--- Items from a data source ---
_____

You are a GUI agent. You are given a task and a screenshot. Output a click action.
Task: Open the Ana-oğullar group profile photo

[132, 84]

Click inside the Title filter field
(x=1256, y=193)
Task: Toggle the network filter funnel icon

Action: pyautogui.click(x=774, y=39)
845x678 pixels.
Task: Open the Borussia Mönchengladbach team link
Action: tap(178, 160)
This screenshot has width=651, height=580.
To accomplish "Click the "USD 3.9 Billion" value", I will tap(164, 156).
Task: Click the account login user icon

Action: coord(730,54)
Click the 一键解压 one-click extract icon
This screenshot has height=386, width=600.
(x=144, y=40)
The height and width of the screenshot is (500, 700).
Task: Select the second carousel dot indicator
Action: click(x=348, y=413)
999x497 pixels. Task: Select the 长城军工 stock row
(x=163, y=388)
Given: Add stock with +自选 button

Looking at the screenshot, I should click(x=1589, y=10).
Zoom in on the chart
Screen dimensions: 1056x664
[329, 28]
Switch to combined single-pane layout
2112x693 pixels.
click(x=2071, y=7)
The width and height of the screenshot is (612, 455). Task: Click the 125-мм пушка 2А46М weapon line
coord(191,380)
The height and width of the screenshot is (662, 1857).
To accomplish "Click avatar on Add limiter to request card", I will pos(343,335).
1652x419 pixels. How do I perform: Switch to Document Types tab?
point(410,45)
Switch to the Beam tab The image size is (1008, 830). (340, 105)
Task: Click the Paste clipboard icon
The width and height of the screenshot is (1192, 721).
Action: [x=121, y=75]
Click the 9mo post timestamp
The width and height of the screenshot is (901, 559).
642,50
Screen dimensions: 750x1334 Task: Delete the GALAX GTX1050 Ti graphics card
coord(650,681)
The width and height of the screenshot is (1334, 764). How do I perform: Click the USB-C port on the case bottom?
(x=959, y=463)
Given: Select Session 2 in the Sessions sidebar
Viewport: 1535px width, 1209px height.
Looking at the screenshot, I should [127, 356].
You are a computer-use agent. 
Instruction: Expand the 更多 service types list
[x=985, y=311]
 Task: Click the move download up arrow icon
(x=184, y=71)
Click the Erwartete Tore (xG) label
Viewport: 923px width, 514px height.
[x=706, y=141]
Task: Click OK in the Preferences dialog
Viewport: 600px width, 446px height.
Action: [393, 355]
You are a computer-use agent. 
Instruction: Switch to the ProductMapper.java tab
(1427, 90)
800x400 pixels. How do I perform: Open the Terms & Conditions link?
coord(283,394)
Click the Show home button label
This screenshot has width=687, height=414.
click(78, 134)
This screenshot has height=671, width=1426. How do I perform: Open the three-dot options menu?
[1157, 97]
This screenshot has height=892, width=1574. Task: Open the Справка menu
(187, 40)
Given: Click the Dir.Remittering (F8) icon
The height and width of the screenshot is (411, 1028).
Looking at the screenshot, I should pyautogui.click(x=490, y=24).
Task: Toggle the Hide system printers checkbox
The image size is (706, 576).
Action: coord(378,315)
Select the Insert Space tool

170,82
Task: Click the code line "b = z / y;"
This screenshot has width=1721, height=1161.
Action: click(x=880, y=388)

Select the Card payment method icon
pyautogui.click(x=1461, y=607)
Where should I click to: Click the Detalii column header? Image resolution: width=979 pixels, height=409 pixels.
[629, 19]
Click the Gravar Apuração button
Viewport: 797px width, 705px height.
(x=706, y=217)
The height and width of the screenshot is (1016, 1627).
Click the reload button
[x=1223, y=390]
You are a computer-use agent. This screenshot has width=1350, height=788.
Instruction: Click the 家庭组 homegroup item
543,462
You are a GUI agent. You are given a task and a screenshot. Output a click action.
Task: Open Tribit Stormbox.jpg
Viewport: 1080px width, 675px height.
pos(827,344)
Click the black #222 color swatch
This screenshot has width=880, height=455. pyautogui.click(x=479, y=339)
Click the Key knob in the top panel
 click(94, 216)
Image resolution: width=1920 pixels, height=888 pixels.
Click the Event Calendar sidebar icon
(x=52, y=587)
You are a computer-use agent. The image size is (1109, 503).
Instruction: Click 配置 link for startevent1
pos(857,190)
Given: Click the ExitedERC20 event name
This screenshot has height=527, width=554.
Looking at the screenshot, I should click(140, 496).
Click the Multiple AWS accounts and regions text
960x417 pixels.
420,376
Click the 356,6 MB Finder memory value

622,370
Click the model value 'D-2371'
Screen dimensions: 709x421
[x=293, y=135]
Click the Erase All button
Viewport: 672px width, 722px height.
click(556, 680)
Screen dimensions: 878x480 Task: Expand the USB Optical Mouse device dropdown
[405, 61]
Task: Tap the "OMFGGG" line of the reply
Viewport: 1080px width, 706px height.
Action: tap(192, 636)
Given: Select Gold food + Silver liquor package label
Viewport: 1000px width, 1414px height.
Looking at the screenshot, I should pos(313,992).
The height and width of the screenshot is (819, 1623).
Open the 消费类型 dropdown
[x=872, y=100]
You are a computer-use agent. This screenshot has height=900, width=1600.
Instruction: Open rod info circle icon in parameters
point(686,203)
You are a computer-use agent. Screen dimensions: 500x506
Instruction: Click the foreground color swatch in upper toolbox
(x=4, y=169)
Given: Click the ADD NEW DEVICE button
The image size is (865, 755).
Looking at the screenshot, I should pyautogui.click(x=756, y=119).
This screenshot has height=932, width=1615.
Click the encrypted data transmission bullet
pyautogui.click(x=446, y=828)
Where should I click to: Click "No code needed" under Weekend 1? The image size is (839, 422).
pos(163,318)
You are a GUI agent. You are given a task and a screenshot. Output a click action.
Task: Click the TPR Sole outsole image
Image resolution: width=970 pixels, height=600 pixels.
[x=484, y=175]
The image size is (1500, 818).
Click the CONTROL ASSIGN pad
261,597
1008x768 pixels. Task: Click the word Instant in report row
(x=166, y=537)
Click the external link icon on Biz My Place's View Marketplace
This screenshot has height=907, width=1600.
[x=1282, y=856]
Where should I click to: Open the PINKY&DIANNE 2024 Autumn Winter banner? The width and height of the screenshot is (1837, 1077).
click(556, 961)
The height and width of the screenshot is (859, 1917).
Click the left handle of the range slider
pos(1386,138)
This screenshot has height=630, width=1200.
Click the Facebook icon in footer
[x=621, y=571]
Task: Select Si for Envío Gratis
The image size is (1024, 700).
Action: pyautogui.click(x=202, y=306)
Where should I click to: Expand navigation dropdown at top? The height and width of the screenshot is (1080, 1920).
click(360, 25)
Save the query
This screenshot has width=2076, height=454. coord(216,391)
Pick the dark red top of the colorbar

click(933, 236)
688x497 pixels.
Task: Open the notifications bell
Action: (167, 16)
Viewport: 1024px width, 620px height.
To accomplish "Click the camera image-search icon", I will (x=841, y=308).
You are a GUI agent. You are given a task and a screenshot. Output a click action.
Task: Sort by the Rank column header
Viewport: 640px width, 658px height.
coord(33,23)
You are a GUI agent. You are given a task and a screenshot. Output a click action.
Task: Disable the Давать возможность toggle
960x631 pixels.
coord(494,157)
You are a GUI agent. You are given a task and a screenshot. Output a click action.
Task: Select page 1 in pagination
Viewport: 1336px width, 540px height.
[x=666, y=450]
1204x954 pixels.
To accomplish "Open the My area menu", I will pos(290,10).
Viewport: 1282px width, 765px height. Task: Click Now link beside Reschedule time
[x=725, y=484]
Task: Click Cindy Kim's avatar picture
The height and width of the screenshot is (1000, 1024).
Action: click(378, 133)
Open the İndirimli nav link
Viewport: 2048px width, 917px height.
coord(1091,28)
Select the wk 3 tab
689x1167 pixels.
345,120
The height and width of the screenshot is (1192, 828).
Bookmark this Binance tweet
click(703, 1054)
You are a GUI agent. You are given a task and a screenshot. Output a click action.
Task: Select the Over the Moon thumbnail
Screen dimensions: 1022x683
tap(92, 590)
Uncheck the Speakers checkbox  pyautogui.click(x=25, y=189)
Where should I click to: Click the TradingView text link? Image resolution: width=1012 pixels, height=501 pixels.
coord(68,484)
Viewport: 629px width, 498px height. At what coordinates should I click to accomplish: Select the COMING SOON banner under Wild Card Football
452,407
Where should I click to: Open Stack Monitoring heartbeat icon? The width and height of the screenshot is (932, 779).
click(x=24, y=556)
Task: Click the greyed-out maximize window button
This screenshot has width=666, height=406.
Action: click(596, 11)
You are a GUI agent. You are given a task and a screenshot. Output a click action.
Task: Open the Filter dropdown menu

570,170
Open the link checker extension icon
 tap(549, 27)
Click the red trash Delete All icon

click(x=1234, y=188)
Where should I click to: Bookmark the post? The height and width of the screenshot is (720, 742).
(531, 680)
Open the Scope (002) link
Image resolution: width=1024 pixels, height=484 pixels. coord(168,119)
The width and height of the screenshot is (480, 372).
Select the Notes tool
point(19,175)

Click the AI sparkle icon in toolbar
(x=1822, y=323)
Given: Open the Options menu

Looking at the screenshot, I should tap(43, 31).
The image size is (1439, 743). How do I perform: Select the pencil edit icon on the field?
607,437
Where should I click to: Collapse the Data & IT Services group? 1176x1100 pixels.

_____

--- Your assignment ---
Every line above from the line with "This screenshot has height=671, width=1426." to the line with "Given: Click the Dir.Remittering (F8) icon", both included, must be reproduced exactly, and no other line may appear.

--- Answer below ---
This screenshot has height=671, width=1426. How do I perform: Open the three-dot options menu?
[1157, 97]
This screenshot has height=892, width=1574. Task: Open the Справка menu
(187, 40)
Given: Click the Dir.Remittering (F8) icon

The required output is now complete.